Lopez also began accompanying performer Blossom Sealey in this period, continuing to work with her until the outset of the Roaring Twenties. Other Chicago affiliations followed, Lopez brandishing his golden horn in Clint Brush's Jazz Babies as well as a fine ensemble helmed by Tommy Rogers. Abe Lyman encouraged Lopez to head west; establishing himself in California, Lopez hopped from the Lyman group to that of Gus Arnheim, an even busier schedule part of the attraction. The calendar included a tour of Europe in the late '20s.

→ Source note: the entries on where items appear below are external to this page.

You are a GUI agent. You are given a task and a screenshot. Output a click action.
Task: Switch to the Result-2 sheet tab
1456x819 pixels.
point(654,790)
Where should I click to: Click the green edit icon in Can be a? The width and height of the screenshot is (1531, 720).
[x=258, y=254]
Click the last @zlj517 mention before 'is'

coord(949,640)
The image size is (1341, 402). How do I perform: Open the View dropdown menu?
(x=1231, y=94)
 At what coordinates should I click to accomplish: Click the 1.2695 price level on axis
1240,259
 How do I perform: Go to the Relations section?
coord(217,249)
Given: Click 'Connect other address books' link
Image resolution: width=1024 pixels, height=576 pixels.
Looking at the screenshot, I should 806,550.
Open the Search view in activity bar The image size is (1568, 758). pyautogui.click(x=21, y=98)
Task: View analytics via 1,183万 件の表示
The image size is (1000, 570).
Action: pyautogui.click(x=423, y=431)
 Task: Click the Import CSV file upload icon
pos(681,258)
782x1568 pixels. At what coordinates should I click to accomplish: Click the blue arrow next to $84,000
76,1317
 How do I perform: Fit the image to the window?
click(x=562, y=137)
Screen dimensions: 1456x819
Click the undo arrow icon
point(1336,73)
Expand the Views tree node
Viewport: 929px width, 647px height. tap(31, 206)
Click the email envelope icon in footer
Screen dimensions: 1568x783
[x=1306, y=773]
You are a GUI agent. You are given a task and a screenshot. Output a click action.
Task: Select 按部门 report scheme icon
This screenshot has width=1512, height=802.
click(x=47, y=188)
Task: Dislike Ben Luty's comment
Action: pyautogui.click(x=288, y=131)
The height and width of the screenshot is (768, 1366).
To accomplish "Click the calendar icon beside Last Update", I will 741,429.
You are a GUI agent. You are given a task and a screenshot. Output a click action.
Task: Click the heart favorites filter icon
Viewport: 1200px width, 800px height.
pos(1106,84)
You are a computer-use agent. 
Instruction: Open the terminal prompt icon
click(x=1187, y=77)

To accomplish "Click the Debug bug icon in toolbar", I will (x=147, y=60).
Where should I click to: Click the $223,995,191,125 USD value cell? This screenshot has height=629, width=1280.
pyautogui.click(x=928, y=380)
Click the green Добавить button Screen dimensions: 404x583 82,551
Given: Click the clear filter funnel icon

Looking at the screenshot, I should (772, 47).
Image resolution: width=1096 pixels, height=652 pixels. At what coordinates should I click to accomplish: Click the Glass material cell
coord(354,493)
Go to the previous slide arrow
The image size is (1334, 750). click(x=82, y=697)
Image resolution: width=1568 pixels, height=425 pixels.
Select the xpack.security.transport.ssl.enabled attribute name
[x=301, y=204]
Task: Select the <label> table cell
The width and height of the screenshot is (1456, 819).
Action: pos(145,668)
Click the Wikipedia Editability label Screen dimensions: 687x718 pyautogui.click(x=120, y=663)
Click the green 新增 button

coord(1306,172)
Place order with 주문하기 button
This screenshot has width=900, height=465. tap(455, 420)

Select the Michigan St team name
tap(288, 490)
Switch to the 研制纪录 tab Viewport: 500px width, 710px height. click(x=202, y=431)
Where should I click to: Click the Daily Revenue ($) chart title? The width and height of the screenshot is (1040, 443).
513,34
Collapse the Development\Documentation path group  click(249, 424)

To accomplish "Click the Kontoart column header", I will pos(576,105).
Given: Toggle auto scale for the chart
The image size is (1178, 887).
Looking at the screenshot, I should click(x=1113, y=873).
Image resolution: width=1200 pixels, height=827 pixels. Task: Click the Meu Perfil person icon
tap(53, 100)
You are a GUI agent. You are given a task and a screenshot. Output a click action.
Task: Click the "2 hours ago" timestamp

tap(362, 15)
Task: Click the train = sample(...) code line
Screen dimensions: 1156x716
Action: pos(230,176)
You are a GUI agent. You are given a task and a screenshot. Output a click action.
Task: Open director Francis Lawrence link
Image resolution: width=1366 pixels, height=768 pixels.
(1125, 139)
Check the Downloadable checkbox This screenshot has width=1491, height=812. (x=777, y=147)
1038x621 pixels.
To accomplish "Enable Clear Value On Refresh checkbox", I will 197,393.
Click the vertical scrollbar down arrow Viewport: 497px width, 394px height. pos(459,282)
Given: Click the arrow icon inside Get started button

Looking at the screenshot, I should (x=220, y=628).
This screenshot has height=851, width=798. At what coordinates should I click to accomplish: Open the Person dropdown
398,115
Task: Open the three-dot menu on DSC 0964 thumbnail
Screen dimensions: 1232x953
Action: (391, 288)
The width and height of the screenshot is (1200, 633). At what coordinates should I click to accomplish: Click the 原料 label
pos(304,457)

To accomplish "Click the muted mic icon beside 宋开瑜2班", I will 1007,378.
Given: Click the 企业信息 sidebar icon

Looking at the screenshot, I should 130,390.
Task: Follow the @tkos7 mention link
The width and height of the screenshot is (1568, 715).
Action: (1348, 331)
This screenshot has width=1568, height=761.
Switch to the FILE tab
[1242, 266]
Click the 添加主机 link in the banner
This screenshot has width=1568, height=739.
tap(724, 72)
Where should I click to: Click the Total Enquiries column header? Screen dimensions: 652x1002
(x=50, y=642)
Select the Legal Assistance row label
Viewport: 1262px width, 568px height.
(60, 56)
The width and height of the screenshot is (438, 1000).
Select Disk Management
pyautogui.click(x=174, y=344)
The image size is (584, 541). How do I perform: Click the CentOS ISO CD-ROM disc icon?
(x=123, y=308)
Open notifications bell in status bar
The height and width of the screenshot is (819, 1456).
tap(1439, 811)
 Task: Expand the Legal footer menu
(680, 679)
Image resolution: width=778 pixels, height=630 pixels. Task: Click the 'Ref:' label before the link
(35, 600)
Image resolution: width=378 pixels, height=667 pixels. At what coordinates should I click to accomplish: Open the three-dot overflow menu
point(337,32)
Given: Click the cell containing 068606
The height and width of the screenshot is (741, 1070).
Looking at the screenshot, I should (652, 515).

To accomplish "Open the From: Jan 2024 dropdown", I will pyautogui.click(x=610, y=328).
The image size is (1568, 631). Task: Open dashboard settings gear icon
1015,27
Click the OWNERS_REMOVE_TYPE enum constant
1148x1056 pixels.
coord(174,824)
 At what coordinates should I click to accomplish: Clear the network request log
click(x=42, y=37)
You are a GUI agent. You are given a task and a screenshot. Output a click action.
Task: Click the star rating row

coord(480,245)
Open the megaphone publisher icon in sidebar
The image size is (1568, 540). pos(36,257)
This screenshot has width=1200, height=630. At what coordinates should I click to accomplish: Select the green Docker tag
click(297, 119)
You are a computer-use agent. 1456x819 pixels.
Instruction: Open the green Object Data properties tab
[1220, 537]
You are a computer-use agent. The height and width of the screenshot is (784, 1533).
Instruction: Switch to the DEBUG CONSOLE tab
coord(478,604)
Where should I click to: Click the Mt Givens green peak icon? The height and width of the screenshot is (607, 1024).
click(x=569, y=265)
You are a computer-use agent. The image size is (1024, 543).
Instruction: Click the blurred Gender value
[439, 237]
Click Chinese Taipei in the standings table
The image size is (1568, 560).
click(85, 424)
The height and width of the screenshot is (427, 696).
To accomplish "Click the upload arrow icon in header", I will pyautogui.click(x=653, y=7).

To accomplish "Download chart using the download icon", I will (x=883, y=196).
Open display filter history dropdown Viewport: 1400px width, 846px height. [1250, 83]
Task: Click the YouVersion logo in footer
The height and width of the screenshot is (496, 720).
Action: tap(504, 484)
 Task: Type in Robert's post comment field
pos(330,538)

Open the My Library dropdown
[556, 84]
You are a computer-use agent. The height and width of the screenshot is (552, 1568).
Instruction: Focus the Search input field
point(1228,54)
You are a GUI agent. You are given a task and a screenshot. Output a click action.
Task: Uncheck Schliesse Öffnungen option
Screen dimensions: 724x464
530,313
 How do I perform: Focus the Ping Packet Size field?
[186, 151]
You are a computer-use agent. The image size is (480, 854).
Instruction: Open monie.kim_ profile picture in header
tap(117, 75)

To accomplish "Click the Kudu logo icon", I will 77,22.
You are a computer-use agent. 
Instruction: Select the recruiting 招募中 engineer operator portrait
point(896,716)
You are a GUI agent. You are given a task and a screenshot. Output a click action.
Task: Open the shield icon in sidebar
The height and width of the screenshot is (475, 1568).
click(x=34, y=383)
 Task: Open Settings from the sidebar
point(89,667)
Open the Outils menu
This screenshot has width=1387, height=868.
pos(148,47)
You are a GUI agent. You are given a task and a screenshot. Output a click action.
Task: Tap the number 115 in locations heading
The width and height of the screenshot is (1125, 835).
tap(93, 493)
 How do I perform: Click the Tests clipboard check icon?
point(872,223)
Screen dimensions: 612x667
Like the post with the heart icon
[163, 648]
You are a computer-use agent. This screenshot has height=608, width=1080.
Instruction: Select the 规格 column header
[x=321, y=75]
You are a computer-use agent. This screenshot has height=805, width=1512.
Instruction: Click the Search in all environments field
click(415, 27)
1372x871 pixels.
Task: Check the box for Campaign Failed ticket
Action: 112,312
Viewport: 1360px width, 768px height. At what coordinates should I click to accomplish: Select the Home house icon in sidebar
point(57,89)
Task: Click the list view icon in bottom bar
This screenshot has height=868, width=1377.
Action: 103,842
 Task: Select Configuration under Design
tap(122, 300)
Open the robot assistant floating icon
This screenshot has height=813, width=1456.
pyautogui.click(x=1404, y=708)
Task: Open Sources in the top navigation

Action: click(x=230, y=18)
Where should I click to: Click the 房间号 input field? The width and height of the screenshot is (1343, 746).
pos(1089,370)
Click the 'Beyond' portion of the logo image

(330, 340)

This is not the same musician as the Ramon Lopez who played percussion in the Stan Kenton band in the '50s, however. By this time the cornetist was completely out of the music business. In the late '30s, he joined the list of jazz musicians who quit to become part of the airplane industry. A more interesting affiliation is with musicians who have become involved in important legal cases involving copyright issues. Lopez and one of his musical associates, Alcide Nunez, plotted to steal the authorship of a tune entitled "Livery Stable Blues," originally recorded by the Original Dixieland Jass Band, with whom Nunez had various issues. That group's leader, Nick LaRocca, went to court for the grand sum of $10,000; while this type of trial generally receives only minimal publicity, this particular harangue became a sensational item in the New Orleans papers, especially the fact that nobody won.